### [Your objective]
Give back each line of the material that contains the word "menu".

### [Data provided]
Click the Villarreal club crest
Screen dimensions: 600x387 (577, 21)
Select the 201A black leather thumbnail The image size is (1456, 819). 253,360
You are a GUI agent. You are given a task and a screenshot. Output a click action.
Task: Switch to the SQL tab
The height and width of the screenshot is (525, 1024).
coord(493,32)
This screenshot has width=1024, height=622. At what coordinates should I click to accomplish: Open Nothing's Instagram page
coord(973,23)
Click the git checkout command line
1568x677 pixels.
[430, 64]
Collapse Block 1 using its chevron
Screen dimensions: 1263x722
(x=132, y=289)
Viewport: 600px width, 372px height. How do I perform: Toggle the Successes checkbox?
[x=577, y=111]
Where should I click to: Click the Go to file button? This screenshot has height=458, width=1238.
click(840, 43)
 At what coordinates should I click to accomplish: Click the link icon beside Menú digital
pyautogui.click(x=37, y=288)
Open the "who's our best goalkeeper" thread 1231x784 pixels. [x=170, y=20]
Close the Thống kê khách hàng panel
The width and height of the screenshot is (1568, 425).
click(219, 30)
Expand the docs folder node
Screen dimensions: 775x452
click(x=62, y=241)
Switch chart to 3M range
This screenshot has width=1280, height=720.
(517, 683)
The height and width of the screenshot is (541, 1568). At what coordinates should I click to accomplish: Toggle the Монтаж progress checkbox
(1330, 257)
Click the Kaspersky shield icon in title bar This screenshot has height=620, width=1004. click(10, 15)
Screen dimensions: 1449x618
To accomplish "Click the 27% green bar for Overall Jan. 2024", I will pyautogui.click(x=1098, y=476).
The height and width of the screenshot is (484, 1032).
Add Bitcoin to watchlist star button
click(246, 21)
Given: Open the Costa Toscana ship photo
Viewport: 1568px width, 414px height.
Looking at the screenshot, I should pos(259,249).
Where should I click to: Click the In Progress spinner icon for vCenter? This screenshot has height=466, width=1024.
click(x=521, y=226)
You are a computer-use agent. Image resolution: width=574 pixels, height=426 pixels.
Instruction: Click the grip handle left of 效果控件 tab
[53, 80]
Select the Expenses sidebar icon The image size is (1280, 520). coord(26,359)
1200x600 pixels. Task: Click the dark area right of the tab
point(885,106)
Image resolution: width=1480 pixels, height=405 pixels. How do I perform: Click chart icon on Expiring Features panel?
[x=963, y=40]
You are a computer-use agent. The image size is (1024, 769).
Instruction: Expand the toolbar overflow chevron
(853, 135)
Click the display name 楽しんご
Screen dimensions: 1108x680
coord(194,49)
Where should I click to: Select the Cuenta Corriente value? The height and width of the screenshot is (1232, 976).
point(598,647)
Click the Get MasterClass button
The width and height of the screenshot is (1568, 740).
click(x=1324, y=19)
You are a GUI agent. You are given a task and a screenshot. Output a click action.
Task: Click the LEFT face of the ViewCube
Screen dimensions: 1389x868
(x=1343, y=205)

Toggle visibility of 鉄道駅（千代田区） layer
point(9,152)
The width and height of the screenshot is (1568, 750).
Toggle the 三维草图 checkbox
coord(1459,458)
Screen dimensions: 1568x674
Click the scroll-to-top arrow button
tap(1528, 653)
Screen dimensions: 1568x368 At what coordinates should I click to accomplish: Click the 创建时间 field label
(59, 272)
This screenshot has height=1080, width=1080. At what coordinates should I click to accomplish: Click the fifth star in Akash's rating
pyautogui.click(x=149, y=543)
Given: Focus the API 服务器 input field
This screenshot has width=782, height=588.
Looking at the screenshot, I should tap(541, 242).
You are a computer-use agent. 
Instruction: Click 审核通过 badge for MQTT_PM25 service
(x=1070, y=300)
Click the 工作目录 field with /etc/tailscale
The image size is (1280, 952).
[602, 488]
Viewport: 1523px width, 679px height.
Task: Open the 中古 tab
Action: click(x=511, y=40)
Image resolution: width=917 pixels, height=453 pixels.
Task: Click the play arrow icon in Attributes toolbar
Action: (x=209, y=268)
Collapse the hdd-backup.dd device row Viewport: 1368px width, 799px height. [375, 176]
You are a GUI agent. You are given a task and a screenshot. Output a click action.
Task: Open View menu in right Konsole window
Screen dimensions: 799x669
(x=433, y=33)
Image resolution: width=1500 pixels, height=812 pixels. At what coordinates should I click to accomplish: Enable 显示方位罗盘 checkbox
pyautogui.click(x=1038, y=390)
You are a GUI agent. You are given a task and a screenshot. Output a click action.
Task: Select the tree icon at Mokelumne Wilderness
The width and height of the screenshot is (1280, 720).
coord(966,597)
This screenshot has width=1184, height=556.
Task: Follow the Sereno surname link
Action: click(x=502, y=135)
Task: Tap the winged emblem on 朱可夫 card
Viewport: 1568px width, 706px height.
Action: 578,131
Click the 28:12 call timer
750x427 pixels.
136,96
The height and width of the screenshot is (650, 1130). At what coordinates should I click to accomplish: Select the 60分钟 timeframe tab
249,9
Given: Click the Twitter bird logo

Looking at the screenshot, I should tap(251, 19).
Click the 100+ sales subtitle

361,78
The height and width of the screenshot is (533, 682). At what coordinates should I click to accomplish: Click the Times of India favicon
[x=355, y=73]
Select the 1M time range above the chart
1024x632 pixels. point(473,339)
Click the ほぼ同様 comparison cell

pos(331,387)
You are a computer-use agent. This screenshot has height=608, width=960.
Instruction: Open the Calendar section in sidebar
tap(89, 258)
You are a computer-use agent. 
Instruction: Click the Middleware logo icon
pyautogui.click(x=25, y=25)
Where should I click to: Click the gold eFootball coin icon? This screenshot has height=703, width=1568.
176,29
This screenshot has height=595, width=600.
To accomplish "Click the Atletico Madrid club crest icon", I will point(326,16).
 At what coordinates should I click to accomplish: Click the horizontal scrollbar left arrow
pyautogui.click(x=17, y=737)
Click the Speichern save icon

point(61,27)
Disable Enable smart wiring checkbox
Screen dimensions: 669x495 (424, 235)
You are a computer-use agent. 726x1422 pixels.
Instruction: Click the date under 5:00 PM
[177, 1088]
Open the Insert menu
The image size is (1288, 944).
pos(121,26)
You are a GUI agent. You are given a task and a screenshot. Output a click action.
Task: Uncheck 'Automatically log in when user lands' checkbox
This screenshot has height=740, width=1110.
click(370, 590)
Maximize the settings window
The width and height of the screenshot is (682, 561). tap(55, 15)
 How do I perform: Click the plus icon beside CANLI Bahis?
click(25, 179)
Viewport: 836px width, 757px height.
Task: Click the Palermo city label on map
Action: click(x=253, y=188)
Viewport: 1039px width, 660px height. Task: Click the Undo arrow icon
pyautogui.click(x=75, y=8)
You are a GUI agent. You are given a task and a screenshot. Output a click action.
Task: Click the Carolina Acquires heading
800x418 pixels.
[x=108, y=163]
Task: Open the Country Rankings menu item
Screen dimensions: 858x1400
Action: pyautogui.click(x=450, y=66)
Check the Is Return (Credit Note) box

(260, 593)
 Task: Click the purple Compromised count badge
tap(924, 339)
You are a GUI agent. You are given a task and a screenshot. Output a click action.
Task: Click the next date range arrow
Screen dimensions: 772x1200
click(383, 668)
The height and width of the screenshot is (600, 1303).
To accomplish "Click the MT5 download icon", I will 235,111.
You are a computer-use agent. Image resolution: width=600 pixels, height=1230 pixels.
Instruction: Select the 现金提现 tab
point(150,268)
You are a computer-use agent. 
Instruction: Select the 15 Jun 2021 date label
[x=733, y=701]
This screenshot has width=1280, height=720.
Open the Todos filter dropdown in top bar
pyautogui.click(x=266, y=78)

### [Answer area]
Task: Open View menu in right Konsole window
Open the Insert menu
Task: Open the Country Rankings menu item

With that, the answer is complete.